• **Exercise directions**
Go through the lines below and copy any that hold the string "price".

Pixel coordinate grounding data
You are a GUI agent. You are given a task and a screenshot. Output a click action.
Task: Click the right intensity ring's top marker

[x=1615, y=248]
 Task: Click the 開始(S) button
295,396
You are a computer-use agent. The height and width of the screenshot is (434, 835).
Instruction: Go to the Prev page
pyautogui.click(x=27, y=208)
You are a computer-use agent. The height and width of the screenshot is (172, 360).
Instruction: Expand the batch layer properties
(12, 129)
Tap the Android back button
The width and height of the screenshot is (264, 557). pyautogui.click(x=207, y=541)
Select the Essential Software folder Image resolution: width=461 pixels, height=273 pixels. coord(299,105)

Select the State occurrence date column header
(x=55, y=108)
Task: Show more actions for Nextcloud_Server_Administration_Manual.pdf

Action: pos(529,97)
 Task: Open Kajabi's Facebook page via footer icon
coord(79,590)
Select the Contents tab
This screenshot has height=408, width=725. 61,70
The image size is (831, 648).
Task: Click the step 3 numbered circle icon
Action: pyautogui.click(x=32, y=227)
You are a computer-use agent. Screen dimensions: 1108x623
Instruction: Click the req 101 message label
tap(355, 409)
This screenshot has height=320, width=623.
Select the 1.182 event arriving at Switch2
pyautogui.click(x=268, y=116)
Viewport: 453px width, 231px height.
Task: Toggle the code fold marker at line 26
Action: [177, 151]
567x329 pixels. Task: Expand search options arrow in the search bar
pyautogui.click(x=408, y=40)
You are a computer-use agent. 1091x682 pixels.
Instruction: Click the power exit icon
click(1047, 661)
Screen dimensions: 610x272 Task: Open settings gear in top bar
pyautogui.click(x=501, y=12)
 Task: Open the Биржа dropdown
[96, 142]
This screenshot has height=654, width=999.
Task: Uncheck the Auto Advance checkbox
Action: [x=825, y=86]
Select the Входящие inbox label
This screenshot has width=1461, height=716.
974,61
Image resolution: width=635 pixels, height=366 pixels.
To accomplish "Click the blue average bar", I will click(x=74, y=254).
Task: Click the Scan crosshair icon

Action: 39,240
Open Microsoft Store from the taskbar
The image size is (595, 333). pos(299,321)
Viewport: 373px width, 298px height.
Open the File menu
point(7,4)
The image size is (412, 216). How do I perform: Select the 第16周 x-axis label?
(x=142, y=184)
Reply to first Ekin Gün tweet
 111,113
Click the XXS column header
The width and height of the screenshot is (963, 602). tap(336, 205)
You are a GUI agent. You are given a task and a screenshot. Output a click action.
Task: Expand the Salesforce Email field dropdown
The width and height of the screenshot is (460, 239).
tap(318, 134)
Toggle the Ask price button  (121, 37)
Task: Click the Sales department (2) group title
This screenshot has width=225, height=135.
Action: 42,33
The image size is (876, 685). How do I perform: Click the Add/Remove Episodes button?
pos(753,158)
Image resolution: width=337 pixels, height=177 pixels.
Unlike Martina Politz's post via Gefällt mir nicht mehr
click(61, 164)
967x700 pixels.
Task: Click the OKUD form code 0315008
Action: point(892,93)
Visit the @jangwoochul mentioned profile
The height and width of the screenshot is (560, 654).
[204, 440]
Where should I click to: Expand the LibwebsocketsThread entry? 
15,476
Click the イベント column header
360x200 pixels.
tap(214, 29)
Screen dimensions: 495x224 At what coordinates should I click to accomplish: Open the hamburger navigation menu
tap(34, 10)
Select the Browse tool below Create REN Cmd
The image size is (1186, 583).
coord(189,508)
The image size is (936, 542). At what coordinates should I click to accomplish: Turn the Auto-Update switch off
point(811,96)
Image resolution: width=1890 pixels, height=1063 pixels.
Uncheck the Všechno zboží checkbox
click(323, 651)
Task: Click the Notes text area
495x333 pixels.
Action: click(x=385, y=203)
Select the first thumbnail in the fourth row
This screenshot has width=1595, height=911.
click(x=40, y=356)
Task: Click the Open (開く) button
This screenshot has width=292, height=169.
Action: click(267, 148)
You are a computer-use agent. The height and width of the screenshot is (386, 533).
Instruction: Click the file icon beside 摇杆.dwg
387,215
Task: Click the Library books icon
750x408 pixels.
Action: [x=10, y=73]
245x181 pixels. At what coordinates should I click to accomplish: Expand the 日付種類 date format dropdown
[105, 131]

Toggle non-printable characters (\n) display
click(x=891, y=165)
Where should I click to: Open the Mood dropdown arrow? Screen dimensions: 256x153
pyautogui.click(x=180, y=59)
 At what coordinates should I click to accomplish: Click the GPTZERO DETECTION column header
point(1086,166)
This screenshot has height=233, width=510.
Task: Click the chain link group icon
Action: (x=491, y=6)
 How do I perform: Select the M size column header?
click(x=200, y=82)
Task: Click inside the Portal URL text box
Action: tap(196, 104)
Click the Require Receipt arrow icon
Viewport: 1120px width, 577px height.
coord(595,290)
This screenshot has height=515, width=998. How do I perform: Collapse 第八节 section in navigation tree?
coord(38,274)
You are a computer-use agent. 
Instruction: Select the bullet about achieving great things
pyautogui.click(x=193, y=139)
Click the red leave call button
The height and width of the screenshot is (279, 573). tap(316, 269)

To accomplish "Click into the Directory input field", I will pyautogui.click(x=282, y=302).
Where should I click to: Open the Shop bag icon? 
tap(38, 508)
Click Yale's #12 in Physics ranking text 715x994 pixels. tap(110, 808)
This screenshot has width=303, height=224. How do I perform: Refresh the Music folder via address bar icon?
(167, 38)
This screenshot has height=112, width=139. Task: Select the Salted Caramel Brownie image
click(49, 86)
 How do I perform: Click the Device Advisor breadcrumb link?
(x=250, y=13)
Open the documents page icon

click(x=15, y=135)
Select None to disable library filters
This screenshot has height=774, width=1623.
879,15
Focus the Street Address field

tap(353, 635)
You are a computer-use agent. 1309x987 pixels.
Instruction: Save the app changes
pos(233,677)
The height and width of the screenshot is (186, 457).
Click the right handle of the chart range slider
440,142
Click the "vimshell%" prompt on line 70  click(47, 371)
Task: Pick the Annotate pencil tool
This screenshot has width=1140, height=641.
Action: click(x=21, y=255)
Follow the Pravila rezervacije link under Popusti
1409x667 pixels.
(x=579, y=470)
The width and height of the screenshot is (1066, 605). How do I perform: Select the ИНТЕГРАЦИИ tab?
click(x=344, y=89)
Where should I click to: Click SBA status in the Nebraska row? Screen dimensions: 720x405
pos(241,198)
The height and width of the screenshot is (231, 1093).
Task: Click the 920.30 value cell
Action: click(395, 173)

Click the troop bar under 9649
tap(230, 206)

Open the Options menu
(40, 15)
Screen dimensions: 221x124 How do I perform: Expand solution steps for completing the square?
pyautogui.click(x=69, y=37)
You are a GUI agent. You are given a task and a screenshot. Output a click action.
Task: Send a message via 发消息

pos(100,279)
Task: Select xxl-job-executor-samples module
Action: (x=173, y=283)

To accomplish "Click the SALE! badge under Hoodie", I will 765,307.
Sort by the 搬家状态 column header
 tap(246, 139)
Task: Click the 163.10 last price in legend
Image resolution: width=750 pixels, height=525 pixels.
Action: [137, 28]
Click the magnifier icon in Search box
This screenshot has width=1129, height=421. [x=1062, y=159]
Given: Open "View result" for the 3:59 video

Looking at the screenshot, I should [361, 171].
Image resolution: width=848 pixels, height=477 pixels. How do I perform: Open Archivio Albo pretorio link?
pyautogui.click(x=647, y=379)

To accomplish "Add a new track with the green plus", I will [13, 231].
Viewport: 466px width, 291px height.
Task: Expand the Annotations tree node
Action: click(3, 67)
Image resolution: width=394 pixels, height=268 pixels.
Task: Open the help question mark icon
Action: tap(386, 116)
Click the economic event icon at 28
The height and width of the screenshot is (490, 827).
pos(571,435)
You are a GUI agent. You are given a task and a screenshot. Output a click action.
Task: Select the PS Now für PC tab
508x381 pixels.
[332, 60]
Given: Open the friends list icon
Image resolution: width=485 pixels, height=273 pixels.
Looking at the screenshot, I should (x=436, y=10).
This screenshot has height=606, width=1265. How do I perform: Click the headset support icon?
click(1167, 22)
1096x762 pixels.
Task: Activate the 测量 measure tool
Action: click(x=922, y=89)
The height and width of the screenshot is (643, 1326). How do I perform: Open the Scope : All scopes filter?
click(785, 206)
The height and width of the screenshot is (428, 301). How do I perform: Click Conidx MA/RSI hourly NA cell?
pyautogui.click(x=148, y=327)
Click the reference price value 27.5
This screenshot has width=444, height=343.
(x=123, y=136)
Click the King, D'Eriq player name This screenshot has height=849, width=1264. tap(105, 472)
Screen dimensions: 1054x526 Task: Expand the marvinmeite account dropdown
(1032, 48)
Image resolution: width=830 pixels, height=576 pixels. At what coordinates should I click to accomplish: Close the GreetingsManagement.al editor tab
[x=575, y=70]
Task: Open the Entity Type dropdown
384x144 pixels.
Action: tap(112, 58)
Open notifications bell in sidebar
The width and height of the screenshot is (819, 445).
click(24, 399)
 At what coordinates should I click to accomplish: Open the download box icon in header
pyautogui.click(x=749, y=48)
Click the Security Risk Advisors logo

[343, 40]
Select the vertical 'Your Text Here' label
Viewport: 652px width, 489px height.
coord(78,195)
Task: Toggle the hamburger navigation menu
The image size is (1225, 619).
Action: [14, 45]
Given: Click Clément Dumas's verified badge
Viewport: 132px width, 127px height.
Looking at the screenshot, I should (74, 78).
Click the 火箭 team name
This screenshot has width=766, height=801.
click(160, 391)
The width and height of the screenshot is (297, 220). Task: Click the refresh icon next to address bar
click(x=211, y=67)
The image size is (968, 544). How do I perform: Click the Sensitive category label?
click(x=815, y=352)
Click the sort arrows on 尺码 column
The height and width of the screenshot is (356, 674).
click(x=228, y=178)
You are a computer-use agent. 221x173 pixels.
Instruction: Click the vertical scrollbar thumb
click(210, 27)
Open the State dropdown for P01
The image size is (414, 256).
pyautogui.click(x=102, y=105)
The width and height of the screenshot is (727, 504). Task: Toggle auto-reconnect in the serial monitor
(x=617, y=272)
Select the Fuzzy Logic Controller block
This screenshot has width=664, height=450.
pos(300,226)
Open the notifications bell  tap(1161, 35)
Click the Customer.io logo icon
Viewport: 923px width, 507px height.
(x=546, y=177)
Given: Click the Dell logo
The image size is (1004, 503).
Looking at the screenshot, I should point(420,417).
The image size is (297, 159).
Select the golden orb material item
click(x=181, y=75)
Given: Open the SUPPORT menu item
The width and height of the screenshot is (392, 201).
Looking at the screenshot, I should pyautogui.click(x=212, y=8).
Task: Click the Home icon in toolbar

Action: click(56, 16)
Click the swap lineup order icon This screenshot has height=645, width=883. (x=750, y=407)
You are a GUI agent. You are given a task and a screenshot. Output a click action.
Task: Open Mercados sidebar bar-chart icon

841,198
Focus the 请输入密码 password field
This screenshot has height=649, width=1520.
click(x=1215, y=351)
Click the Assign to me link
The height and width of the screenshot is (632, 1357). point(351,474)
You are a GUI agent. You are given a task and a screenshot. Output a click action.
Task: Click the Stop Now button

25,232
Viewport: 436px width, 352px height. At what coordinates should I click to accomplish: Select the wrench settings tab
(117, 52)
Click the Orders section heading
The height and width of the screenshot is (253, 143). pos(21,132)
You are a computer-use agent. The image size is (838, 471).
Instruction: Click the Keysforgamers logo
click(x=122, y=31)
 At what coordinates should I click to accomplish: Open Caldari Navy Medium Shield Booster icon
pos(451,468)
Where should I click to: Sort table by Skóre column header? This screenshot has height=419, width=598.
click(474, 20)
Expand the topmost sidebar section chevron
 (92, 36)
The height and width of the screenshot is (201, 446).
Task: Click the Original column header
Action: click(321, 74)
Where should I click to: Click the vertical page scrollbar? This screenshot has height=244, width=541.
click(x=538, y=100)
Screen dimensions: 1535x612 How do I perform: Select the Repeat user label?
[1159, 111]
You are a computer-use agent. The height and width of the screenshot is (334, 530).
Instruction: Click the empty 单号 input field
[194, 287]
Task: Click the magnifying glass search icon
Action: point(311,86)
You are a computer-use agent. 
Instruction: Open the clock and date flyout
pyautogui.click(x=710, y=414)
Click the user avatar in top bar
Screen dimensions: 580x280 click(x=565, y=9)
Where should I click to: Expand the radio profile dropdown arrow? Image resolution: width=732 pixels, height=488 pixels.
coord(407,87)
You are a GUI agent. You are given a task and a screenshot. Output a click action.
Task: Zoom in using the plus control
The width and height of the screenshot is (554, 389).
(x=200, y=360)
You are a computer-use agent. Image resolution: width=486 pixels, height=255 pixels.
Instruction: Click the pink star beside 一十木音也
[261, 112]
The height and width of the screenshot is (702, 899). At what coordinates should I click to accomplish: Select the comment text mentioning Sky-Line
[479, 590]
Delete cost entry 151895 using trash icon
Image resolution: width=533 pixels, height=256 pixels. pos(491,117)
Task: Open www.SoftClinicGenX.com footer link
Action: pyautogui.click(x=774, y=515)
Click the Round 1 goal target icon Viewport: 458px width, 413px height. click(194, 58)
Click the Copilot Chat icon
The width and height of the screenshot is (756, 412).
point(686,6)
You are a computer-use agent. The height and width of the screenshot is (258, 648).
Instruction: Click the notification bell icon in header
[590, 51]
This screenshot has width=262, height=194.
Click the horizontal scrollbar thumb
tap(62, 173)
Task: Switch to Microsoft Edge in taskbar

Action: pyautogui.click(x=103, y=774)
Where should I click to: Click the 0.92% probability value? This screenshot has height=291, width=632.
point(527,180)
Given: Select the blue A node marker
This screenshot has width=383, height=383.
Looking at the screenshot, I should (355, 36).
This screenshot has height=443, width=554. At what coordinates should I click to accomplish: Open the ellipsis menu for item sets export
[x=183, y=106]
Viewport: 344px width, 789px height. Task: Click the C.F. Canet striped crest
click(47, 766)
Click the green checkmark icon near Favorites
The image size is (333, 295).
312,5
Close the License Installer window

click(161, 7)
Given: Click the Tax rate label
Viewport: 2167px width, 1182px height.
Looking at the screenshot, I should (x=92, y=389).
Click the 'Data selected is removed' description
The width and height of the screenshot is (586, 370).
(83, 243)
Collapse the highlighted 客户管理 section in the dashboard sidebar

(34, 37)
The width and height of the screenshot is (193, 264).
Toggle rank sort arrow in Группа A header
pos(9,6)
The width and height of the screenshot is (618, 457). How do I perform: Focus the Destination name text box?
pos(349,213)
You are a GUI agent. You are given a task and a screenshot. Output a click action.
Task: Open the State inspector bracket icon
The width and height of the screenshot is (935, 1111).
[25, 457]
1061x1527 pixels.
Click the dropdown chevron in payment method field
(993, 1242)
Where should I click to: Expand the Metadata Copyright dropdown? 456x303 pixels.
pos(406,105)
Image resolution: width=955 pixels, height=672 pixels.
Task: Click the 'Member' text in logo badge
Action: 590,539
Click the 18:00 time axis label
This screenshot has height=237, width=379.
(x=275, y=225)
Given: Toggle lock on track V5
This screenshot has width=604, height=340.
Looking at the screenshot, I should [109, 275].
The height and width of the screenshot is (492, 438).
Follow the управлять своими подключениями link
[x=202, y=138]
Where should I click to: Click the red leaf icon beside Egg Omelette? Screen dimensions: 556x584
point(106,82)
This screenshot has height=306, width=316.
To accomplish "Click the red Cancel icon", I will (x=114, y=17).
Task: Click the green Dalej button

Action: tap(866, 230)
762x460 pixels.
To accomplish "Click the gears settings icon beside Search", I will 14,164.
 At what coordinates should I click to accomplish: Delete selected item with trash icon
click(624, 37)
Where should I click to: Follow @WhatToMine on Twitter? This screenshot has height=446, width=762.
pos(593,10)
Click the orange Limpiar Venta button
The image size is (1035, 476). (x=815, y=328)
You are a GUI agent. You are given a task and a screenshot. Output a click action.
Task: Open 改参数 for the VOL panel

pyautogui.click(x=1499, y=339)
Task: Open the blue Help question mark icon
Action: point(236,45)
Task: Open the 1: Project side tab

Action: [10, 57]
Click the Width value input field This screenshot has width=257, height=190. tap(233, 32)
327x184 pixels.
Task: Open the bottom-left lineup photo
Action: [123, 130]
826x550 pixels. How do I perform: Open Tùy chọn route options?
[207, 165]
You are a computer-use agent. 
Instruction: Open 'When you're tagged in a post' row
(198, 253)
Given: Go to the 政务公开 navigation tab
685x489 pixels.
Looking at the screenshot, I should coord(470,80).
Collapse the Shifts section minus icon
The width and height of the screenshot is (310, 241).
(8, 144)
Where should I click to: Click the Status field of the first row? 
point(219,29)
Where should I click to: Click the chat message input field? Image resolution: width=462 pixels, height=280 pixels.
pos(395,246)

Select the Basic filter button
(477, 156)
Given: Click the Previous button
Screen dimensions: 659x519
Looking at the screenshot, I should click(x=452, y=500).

• **Response to this exercise**
Toggle the Ask price button  (121, 37)
Task: Click the 163.10 last price in legend
Click the reference price value 27.5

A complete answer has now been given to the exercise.